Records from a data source
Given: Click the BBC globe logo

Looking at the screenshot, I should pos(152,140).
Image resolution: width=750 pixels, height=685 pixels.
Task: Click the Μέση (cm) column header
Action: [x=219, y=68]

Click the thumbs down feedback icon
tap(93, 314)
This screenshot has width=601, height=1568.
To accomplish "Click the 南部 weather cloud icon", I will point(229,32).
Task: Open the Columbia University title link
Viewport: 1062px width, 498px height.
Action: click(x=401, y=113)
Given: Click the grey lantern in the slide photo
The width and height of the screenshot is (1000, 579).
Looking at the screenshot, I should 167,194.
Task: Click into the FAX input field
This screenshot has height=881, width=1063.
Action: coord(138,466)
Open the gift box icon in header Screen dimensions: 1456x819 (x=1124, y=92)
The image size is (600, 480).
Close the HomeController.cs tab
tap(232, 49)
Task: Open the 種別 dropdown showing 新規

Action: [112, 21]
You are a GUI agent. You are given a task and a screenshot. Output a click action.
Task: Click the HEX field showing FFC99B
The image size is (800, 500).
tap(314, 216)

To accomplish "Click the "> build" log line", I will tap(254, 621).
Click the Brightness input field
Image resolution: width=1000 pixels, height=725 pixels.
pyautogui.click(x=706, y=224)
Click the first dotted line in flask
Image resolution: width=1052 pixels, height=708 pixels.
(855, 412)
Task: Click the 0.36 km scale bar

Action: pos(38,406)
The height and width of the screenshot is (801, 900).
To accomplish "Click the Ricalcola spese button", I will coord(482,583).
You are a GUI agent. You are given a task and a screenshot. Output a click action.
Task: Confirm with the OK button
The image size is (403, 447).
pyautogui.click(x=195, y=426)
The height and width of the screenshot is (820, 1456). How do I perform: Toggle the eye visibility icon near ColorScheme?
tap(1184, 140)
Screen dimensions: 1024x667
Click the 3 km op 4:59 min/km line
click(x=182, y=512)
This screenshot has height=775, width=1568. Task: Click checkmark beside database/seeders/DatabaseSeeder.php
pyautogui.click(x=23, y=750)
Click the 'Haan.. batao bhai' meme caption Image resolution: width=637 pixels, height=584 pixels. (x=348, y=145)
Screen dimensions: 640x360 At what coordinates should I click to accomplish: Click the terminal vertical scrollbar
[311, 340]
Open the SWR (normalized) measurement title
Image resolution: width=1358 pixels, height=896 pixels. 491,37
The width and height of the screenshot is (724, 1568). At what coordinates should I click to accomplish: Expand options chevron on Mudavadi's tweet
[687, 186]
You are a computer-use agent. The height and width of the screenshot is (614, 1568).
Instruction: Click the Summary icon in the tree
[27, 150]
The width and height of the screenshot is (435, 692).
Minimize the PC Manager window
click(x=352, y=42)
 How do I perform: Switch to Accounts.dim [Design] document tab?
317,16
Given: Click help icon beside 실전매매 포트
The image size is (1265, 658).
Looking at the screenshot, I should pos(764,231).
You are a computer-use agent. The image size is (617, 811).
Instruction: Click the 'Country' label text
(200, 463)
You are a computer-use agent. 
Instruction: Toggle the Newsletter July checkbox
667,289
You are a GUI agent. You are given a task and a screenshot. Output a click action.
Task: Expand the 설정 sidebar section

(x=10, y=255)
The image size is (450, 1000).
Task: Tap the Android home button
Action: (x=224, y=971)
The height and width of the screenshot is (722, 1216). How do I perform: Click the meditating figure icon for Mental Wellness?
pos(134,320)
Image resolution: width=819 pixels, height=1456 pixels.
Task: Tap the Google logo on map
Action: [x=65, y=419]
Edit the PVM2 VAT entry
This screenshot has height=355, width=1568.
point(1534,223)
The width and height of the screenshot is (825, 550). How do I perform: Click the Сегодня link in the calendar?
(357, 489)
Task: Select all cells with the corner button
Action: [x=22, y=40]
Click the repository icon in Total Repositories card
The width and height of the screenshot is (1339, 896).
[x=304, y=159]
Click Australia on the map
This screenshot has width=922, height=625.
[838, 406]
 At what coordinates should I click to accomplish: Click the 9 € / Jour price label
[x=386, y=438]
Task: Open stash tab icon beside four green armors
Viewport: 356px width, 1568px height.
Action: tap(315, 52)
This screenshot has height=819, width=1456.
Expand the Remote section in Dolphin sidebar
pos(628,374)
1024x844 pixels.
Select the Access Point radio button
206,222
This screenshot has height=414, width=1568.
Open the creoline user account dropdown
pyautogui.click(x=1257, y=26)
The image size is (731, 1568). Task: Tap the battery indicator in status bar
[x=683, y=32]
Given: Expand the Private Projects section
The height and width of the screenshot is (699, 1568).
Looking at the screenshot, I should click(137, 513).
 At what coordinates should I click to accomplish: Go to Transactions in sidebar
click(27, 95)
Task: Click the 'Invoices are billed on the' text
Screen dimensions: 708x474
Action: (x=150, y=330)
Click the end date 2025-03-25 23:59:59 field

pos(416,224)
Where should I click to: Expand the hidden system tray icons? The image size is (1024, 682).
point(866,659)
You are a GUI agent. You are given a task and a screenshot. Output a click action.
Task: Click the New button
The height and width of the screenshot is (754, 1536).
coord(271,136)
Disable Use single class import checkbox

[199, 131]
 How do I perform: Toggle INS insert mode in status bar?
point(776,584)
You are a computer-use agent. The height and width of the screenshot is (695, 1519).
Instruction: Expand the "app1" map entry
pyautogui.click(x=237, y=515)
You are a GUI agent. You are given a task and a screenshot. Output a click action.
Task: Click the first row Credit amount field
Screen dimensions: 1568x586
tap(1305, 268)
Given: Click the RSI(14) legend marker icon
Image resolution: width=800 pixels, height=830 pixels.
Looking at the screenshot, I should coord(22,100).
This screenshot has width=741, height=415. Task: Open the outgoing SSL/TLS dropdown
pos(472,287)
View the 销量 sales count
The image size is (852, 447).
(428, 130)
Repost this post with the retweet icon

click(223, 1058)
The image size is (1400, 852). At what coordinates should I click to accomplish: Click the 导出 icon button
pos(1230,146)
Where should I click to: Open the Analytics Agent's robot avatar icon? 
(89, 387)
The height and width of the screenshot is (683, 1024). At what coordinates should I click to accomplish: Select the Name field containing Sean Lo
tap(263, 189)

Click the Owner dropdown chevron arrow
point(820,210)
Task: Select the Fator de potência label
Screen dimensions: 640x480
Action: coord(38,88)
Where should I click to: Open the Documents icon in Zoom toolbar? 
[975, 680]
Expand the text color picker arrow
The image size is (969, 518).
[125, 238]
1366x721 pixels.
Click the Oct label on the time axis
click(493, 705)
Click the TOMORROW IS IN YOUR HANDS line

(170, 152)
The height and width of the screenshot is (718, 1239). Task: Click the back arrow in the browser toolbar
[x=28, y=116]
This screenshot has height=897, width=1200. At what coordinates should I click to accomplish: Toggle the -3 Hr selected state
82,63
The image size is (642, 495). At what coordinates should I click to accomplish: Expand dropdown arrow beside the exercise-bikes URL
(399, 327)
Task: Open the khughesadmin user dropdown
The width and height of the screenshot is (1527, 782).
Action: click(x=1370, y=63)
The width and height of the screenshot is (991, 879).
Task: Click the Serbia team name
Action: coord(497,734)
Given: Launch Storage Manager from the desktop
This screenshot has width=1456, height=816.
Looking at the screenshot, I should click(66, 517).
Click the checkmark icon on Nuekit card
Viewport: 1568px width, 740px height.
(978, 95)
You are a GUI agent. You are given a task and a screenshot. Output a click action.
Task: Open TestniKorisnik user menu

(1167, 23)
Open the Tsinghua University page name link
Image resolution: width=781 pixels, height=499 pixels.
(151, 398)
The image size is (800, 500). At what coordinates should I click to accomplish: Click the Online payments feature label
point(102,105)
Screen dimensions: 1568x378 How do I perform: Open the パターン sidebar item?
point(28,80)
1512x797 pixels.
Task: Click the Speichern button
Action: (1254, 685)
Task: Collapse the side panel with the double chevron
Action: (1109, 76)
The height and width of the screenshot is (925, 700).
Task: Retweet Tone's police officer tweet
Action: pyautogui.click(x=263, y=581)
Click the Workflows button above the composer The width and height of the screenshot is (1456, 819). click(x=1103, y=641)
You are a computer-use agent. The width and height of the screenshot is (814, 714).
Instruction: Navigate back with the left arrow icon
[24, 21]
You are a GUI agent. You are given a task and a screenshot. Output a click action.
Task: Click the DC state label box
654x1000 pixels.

= Exercise requirements =
Take the entries above and return only the lines from the one with "is (614, 1568)." to the one with "1024x844 pixels.", both included, unchanged.

= Solution to this task =
You are a computer-use agent. The height and width of the screenshot is (614, 1568).
Instruction: Click the Summary icon in the tree
[27, 150]
The width and height of the screenshot is (435, 692).
Minimize the PC Manager window
click(x=352, y=42)
 How do I perform: Switch to Accounts.dim [Design] document tab?
317,16
Given: Click help icon beside 실전매매 포트
The image size is (1265, 658).
Looking at the screenshot, I should pos(764,231).
You are a computer-use agent. The image size is (617, 811).
Instruction: Click the 'Country' label text
(200, 463)
You are a computer-use agent. 
Instruction: Toggle the Newsletter July checkbox
667,289
You are a GUI agent. You are given a task and a screenshot. Output a click action.
Task: Expand the 설정 sidebar section

(x=10, y=255)
The image size is (450, 1000).
Task: Tap the Android home button
Action: (x=224, y=971)
The height and width of the screenshot is (722, 1216). How do I perform: Click the meditating figure icon for Mental Wellness?
pos(134,320)
Image resolution: width=819 pixels, height=1456 pixels.
Task: Tap the Google logo on map
Action: [x=65, y=419]
Edit the PVM2 VAT entry
This screenshot has height=355, width=1568.
point(1534,223)
The width and height of the screenshot is (825, 550). How do I perform: Click the Сегодня link in the calendar?
(357, 489)
Task: Select all cells with the corner button
Action: [x=22, y=40]
Click the repository icon in Total Repositories card
The width and height of the screenshot is (1339, 896).
[x=304, y=159]
Click Australia on the map
This screenshot has width=922, height=625.
[838, 406]
 At what coordinates should I click to accomplish: Click the 9 € / Jour price label
[x=386, y=438]
Task: Open stash tab icon beside four green armors
Viewport: 356px width, 1568px height.
Action: tap(315, 52)
This screenshot has height=819, width=1456.
Expand the Remote section in Dolphin sidebar
pos(628,374)
1024x844 pixels.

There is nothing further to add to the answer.